> [Records provided]
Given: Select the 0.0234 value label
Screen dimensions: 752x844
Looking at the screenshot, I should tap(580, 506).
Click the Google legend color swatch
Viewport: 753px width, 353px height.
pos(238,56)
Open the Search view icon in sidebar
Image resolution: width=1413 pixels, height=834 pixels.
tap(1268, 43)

> [Requirements] Write out every one of the items above word for word, keeping each line as it stands.

> [Answer to the problem]
Given: Select the 0.0234 value label
Screen dimensions: 752x844
Looking at the screenshot, I should tap(580, 506).
Click the Google legend color swatch
Viewport: 753px width, 353px height.
pos(238,56)
Open the Search view icon in sidebar
Image resolution: width=1413 pixels, height=834 pixels.
tap(1268, 43)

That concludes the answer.